Histochemical assay for the GUS activity

The histochemical assay for the expression of GUS gene (β-D-Glucuronidase) was performed on the transformed plants by using 5-Bromo-4-chloro-3-indolyl Glucuronide (X-Gluc) as a substrate, as indicated by the established method. The putative transformed plantlets were kept in sodium phosphate buffer (50 mM NaPO4, pH6.8) that contain 1% Triton X-100 at 37°C for 1 h and later on, were incubated overnight in a solution containing 1.0 mM × -Gluc 10 mM EDTA, 100 mM NaH2PO4, 0.1× TritonX-100 and 50% methnol (pH 5.8). The tissues were washed twice in 99% methanol for 2 h to remove chlorophyll pigment. GUS expression was visually observed and photographed by using sony nex-3 camera.

PCR analysis of GUS gene

Samples were collected from four varieties of putative transgenic tobacco plants as well as the corresponding control (non-transformed plants) and subjected to DNA extraction by using CTAB method. The forward and reverse primer sequences (F-5′-GAGGCT AAT TCG GCT ATG ACT G-3′ and, R-5′-ATCGGG AGA GGC GAT ACC GTA-3′ respectively)(Eurofins India) used for PCR amplification of the GUS gene. The primers were so designed as to give amplification products of the internal sequence of the GUS of 500 bp. The PCR mixture (25 μl) contained 1.5 U Taq DNA polymerase, 10 mM TRIS-HCl (pH = 9.0), 50 mM KCl, 1.5 mM MgCl2, 200 μM of each dNTP, 1 μl of each forward and reverse primer at a final concentration of 10 pmol and 50 ng template DNA. 50 pg of pCAMBIA1301 plasmid DNA was used as a positive control. Samples for enzymatic amplification were subjected to an initial program of one cycle of 95°C for 180 sec followed by 35 cycles of 95°C for 30 sec, 60°C for 30 sec, 72°C for 60 sec.
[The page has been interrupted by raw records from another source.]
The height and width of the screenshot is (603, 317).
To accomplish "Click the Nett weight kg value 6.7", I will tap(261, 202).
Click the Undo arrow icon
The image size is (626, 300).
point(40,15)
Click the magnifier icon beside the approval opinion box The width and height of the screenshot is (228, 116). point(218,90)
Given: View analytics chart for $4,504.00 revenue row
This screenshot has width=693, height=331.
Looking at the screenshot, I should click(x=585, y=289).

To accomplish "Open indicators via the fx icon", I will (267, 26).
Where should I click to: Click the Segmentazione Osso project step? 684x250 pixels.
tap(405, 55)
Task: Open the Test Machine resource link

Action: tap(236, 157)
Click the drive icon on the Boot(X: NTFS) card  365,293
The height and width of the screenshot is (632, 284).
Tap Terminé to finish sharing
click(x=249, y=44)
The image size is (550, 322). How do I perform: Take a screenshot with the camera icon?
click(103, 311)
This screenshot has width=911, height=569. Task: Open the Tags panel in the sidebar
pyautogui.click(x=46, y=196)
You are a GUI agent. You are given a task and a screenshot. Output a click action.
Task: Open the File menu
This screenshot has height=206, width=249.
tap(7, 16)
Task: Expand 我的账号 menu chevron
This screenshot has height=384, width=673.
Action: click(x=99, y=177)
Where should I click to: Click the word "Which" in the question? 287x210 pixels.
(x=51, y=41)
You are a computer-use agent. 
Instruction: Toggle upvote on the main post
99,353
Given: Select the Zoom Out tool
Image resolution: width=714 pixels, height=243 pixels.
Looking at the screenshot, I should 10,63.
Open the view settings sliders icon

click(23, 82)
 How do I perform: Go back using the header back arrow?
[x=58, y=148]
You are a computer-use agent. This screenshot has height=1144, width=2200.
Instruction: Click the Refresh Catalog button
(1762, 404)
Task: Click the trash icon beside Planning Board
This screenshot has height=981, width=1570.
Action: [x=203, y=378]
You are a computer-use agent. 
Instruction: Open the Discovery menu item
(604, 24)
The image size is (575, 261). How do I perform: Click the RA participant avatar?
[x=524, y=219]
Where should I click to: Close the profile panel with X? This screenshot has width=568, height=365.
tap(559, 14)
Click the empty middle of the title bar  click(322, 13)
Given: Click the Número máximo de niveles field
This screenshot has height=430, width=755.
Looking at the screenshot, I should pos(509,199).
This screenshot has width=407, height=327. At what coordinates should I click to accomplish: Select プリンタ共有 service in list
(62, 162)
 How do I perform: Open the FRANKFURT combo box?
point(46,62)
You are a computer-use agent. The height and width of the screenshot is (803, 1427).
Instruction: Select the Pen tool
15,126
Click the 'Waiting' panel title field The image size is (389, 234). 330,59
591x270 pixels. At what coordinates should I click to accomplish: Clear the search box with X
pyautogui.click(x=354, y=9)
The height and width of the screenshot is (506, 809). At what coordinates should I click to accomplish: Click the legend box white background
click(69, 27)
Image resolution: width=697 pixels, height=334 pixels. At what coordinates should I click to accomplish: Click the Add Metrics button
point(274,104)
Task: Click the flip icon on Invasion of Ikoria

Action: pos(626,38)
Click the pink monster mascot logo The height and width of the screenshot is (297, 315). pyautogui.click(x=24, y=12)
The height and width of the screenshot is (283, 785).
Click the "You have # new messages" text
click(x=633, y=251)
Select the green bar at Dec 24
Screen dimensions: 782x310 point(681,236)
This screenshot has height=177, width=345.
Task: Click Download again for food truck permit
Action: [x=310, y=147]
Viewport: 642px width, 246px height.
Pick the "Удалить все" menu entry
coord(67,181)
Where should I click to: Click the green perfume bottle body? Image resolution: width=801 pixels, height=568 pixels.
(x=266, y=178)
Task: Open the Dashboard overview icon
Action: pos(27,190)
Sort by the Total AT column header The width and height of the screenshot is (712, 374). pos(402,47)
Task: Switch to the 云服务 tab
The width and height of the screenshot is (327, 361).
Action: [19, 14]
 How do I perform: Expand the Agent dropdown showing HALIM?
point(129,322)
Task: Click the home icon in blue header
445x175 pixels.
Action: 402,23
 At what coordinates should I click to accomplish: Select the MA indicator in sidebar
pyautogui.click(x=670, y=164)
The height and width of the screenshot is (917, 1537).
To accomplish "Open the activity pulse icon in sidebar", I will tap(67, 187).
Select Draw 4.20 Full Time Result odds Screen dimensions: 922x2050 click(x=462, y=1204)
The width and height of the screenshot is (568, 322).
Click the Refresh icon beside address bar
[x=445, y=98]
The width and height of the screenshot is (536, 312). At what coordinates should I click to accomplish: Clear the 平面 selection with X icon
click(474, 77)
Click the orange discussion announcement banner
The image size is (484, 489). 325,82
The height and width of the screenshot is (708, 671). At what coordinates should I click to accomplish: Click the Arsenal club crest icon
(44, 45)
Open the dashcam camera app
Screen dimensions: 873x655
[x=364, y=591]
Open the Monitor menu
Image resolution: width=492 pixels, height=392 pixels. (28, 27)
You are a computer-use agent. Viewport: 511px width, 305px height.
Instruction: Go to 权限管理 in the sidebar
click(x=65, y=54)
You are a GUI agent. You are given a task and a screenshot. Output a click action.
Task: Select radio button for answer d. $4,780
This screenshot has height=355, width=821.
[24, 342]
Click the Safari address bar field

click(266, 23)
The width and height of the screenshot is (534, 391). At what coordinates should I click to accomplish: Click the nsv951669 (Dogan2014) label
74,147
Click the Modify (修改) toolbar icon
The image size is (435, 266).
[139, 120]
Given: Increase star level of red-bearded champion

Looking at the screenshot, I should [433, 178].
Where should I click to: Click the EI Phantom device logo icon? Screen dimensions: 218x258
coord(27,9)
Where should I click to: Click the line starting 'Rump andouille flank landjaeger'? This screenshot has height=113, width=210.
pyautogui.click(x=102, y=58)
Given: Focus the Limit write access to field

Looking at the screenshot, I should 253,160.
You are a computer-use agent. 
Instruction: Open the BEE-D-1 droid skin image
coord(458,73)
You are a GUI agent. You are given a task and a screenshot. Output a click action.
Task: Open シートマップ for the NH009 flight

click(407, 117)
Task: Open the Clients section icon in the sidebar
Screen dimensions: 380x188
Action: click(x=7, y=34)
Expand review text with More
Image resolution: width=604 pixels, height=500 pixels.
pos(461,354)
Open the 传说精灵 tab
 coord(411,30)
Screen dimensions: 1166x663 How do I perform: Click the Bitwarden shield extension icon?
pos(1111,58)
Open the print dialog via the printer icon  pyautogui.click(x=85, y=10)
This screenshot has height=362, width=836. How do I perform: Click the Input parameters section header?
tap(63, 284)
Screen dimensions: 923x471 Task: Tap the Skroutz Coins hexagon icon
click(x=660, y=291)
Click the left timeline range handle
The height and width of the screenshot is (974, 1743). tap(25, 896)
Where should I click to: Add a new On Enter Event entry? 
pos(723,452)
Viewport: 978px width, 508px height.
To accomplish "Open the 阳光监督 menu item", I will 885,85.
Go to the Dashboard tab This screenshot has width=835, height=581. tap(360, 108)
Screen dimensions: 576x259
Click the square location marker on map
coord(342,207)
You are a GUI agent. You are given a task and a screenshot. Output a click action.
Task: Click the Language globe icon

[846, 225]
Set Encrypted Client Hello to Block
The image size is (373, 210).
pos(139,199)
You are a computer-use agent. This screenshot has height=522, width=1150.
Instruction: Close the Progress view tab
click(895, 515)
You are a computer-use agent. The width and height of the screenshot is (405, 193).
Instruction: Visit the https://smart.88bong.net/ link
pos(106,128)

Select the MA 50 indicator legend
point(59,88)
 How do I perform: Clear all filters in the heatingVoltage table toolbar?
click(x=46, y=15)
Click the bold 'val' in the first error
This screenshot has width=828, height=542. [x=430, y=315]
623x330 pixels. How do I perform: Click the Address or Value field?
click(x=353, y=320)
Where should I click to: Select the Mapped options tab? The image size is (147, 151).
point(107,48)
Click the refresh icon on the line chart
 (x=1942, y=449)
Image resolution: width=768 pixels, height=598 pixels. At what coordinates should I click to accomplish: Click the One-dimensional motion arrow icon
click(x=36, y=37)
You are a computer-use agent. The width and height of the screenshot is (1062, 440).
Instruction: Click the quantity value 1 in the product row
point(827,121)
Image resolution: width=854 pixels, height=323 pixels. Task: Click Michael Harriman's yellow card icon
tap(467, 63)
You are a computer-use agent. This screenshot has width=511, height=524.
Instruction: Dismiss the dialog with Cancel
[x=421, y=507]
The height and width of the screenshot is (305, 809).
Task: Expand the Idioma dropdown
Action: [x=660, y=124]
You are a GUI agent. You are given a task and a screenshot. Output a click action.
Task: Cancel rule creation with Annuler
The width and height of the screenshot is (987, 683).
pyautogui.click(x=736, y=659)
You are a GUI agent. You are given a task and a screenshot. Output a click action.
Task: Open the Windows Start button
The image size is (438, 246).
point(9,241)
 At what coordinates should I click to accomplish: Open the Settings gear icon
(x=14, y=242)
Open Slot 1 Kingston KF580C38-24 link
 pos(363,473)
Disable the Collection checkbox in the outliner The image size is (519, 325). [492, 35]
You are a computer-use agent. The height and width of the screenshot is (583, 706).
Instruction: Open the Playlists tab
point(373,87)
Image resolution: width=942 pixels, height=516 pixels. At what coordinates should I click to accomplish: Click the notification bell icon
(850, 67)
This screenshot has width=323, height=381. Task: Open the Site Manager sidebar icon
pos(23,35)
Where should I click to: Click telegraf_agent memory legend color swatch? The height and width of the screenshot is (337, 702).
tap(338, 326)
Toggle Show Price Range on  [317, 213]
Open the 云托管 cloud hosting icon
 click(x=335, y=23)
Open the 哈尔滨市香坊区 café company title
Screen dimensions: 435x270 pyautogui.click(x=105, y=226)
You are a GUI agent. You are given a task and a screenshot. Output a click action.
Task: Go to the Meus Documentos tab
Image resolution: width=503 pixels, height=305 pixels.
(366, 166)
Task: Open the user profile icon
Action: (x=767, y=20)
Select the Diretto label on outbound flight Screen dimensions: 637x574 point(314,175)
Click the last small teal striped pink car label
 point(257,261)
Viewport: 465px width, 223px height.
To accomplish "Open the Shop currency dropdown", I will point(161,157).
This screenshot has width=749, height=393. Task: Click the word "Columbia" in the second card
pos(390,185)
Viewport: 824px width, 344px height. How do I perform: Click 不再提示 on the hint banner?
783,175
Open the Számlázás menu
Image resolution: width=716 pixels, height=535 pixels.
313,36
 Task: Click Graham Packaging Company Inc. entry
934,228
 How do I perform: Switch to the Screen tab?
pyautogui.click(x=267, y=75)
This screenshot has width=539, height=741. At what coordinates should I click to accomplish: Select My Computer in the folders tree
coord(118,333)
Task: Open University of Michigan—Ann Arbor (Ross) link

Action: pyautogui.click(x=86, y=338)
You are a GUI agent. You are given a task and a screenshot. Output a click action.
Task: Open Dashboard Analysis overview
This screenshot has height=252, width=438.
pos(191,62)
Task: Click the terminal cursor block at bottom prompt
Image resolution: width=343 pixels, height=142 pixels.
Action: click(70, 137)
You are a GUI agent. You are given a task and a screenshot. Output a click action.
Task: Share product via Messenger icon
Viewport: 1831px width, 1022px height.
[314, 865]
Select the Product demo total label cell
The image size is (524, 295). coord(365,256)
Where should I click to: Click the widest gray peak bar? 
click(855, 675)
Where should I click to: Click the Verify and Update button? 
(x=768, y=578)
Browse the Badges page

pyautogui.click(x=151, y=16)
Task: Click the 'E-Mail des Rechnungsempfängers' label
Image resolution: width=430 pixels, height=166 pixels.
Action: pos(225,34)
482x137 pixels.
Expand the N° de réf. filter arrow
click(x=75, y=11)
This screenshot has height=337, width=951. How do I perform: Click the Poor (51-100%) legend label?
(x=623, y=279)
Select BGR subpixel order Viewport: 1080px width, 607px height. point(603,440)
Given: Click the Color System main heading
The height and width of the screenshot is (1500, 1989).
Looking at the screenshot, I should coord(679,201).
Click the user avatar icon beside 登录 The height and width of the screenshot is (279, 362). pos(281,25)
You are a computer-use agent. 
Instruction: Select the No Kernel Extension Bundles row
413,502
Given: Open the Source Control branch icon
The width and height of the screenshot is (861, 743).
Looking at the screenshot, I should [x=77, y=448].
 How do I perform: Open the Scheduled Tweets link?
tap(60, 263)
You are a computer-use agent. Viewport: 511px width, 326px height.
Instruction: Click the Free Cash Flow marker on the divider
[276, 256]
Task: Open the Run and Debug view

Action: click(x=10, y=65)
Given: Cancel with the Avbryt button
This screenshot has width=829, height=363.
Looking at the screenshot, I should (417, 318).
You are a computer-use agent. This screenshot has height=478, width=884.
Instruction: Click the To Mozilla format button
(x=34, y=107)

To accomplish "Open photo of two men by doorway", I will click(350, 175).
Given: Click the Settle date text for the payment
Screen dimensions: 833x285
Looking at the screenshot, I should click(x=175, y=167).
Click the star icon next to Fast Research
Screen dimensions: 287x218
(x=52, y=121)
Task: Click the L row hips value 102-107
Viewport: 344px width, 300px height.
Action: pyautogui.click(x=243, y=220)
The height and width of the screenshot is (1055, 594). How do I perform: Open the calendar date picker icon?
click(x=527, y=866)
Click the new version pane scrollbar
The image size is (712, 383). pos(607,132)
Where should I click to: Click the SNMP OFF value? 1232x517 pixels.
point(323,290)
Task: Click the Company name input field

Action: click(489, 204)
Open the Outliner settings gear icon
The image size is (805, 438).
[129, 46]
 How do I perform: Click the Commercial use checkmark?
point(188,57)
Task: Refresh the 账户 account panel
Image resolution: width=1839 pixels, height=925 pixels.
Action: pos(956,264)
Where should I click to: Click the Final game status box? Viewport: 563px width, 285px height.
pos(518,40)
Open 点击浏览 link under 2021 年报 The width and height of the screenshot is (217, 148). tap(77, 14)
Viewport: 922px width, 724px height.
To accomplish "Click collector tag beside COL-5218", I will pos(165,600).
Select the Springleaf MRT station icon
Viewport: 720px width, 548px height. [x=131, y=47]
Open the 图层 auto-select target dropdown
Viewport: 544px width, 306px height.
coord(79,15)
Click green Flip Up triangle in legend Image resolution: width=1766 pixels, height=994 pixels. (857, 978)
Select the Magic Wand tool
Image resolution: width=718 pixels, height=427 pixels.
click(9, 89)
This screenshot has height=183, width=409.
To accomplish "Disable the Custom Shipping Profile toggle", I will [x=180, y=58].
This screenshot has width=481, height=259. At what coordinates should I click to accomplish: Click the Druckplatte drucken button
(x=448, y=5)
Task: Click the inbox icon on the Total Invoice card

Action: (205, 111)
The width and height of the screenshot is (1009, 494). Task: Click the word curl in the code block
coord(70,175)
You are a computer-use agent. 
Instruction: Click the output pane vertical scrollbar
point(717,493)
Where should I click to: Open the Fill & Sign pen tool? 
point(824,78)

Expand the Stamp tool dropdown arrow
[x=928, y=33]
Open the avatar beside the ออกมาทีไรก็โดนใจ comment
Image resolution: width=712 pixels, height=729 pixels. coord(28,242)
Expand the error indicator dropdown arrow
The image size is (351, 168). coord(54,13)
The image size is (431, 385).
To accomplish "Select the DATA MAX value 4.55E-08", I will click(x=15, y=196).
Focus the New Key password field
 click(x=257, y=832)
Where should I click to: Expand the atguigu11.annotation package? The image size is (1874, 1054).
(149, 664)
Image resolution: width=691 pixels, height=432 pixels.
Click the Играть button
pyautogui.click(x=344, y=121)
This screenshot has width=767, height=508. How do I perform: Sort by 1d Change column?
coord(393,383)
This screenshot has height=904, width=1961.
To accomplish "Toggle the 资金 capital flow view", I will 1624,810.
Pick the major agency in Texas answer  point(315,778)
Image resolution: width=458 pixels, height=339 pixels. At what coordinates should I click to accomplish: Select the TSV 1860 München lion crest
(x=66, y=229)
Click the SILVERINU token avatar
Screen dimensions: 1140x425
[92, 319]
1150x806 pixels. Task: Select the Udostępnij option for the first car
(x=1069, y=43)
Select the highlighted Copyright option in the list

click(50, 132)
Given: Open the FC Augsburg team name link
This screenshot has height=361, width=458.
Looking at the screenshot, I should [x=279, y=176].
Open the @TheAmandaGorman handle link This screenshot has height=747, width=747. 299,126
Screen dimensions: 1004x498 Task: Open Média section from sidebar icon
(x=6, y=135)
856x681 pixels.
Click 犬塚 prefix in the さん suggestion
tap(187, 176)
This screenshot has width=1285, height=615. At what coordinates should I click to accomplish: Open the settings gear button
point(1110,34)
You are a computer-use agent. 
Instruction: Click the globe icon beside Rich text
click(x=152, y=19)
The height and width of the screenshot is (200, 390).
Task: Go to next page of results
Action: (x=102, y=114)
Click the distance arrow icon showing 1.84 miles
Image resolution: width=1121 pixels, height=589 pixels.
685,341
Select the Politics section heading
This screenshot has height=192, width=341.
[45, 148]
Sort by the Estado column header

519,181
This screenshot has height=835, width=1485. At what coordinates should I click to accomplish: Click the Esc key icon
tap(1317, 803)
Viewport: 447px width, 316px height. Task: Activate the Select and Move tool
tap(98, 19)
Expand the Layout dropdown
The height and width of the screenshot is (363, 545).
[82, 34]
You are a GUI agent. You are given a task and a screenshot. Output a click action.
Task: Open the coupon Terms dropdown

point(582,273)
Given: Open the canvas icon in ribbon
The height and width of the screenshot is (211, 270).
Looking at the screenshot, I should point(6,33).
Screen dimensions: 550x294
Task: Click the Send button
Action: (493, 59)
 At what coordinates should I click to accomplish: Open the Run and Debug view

Finally, the reaction mixtures were allowed to complete an additional extension of 10 min at 72°C before rapid cooling to 4°C. The PCR was performed using a thermal cycler bio-rad (Model T100) with the fastest available transitions between temperatures. The amplification products were separated by 1% agarose gel electrophoresis with ethidium bromide solution (0.5 μg/ml) in 1× TAE buffer (0.04 M TRIS-acetate, 1 mM EDTA, pH = 8) at 80 V for 45 min and the gel was photographed under an Alpha innotech Doc System.